My step father is in the contrator business. He has a basic understanding of English and poor (if any) office skills. He is good in the actual manual labor. Over several years he has saved up enough money to buy his own truck, construction equipment, brushes, etc. etc. In any given week he hires anywhere from half a dozen to a dozen men for a job. I'd average it out to say he employs 8~ workers weekly, so he responsible for having created those jobs since he supplies these workers with the capital needed for work and spends a considerable amount of effort looking for the work (the contracting business has alot of assymetric information so firms need to be constantly looking for potential clients). 

He also creates higher skilled jobs by out sourcing his office work to others. He needs someone to do his invoices, tax records, etc etc.

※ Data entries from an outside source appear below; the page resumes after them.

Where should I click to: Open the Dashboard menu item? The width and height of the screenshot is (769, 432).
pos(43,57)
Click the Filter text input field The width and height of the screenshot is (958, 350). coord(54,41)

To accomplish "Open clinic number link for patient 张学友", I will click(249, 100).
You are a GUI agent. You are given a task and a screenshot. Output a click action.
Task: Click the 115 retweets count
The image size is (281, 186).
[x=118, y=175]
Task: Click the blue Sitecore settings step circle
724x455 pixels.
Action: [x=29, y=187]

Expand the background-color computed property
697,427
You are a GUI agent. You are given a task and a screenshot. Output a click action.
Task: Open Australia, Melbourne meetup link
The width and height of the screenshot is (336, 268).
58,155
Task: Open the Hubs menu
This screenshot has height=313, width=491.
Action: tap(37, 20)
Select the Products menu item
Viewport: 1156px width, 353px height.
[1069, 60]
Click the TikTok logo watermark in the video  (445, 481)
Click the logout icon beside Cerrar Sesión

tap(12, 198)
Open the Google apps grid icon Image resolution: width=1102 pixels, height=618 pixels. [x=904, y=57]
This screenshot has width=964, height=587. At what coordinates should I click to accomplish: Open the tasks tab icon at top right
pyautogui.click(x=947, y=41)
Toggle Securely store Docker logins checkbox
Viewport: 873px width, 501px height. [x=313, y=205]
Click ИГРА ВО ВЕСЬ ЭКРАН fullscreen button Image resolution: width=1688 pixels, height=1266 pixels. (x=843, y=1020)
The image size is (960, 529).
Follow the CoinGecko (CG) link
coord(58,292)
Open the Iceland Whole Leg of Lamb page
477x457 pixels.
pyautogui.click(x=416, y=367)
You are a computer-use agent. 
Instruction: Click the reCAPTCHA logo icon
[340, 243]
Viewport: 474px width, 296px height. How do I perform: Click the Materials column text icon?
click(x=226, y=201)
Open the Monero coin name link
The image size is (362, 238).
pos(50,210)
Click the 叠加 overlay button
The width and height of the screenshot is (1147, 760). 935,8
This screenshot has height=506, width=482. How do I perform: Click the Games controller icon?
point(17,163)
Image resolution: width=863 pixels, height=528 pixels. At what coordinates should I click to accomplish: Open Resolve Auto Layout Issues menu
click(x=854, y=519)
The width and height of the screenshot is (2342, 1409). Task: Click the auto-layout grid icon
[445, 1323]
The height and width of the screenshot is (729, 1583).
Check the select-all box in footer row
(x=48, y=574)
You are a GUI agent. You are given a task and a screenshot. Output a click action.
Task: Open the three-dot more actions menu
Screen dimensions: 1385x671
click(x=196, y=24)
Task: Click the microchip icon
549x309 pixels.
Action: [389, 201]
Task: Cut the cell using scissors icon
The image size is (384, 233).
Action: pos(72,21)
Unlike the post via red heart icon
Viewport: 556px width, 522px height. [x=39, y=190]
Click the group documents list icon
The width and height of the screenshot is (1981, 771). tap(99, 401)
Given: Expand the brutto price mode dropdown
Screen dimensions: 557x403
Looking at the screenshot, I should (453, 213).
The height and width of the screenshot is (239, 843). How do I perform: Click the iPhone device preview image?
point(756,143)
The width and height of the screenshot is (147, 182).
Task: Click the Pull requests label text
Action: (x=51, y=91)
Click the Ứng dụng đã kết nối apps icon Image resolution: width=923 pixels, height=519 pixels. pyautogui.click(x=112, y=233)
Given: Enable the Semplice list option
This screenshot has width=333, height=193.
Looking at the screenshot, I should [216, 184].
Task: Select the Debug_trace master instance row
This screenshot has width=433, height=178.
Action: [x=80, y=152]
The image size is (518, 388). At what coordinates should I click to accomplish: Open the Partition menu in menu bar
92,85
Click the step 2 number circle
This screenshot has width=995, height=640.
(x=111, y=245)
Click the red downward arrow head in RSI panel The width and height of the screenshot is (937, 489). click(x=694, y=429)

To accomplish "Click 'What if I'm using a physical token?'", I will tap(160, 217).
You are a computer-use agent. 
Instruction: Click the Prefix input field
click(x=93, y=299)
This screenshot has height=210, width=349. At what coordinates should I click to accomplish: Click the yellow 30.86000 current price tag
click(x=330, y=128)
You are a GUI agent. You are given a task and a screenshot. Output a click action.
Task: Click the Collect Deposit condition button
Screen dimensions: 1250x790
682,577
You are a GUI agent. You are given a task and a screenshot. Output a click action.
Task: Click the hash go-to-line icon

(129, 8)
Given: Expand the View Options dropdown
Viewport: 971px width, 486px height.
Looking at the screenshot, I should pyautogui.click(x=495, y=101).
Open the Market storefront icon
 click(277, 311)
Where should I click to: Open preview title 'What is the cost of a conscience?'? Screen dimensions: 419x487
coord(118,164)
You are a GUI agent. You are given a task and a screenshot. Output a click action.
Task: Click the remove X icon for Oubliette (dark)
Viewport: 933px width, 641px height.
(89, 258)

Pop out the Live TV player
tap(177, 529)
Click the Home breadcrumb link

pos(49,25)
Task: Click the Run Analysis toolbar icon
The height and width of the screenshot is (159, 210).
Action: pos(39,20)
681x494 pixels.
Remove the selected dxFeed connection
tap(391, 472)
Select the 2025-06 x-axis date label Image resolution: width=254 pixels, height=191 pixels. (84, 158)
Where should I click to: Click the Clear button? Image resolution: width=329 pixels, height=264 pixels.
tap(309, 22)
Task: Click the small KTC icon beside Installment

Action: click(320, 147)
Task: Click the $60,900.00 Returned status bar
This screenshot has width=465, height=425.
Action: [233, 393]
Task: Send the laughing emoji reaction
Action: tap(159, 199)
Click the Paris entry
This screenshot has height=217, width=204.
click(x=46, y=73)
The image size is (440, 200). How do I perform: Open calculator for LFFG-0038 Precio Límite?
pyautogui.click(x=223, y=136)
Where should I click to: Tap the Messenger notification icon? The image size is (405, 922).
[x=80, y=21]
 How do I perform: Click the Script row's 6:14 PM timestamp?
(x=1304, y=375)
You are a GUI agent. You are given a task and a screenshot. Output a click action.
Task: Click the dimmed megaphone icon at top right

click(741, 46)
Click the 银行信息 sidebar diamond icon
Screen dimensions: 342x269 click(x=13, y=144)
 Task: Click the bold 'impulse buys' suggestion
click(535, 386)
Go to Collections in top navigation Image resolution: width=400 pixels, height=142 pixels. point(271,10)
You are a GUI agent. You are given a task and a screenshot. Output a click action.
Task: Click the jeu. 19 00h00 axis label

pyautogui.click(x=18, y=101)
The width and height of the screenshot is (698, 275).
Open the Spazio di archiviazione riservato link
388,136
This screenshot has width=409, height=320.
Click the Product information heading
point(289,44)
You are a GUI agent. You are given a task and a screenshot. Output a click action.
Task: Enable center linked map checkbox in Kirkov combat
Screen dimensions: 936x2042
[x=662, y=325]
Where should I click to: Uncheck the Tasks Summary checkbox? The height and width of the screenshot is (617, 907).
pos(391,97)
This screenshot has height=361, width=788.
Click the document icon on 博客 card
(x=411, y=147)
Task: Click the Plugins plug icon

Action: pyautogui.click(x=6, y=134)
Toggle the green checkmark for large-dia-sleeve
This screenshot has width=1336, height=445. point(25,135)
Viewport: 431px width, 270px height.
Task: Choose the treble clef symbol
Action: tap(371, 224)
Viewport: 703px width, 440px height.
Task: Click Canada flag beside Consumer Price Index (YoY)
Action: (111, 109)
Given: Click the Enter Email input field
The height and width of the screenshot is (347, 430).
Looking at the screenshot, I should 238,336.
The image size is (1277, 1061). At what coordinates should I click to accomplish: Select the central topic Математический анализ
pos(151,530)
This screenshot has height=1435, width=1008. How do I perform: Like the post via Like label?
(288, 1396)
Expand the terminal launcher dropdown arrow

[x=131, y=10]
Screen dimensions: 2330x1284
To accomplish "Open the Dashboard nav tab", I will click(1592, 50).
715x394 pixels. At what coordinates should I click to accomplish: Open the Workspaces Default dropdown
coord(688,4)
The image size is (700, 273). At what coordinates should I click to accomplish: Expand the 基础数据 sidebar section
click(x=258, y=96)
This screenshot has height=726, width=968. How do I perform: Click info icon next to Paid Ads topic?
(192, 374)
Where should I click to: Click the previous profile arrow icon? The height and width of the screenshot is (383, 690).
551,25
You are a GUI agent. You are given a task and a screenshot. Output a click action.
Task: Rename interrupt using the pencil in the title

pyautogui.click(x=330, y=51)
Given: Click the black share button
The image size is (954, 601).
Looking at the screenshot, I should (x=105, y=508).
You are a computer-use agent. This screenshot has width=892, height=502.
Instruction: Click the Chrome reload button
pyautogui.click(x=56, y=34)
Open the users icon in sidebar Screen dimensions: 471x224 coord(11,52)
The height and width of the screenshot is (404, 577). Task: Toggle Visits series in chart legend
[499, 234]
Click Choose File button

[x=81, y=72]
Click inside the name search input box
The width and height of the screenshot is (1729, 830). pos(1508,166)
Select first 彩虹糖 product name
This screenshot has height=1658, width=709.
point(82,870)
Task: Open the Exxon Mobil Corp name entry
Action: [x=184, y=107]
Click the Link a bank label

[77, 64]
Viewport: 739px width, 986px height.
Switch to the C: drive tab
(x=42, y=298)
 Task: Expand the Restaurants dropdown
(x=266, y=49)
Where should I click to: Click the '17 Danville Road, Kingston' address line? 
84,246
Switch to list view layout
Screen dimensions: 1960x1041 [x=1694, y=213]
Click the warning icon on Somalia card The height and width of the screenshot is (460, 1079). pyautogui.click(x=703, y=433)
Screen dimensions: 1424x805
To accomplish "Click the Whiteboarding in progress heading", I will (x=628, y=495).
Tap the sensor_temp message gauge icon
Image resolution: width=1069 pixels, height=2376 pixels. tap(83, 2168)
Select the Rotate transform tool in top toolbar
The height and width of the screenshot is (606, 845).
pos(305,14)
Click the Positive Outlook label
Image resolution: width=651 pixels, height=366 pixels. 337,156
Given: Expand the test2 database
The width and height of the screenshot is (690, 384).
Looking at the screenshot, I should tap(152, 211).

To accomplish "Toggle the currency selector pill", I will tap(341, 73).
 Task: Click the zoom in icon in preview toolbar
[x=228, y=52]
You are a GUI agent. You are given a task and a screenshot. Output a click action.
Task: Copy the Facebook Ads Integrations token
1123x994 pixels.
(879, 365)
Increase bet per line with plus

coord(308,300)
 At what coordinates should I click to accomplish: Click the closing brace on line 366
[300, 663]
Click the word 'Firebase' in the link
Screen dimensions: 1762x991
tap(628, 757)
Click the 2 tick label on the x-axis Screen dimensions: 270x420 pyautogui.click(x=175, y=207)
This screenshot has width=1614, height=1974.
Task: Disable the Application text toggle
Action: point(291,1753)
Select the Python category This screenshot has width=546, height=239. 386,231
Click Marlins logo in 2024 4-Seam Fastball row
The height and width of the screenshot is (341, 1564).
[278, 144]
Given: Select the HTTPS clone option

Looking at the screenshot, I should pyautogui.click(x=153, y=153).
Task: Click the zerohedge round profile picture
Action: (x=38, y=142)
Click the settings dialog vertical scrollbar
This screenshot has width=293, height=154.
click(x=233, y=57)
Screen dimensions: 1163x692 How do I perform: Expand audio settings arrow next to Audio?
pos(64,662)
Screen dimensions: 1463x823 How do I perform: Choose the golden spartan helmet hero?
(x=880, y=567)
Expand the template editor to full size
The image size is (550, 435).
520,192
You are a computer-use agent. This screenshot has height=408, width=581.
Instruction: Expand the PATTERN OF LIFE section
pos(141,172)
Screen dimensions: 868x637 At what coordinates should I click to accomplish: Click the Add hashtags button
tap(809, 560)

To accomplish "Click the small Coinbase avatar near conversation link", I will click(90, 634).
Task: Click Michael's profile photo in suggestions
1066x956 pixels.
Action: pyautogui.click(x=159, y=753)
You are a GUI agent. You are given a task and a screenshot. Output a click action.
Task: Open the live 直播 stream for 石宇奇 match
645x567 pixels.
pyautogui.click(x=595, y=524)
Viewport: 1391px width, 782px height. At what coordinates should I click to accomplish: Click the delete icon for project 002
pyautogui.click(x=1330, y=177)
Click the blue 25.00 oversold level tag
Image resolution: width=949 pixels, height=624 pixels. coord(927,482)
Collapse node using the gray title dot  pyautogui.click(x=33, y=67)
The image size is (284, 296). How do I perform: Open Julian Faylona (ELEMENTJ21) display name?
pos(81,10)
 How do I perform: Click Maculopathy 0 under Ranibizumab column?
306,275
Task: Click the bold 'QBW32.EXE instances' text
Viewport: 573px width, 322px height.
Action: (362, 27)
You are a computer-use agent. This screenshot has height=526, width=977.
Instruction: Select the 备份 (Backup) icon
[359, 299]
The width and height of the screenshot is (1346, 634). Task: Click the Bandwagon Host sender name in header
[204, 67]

He also provides a niche of working for larger firms that occasionally need more workers, but only on temporary basis. Most of these senior contractors are natives who do very little (if any) of the manual labor themselves. They specialize mostly on locating clients and doing the office work. The actual manual work is outsourced to people like my step father. In the absence of my step father these natives would have to divide their time between looking for clients and doing actual manual work. 

Most of the jobs created are in the same industry, but I am sure indirectly jobs are created elsewhere. The specialization caused by step father (and men like him) makes the contractor industry more efficient, and thus cost clients less. Which means they have more to spend elsewhere. 

I imagine that the greeks who work as farm workers, gas stations, car washing, etc. serve similar niches. I feel obligated to point out though that very few actually stay down there. My own step father started off without any savings and did do those lower end jobs like car washing. He ended up saving much of his pay until he had enough capital to start up his own firm. Illegal aliens are by no mean stationary in their occupations.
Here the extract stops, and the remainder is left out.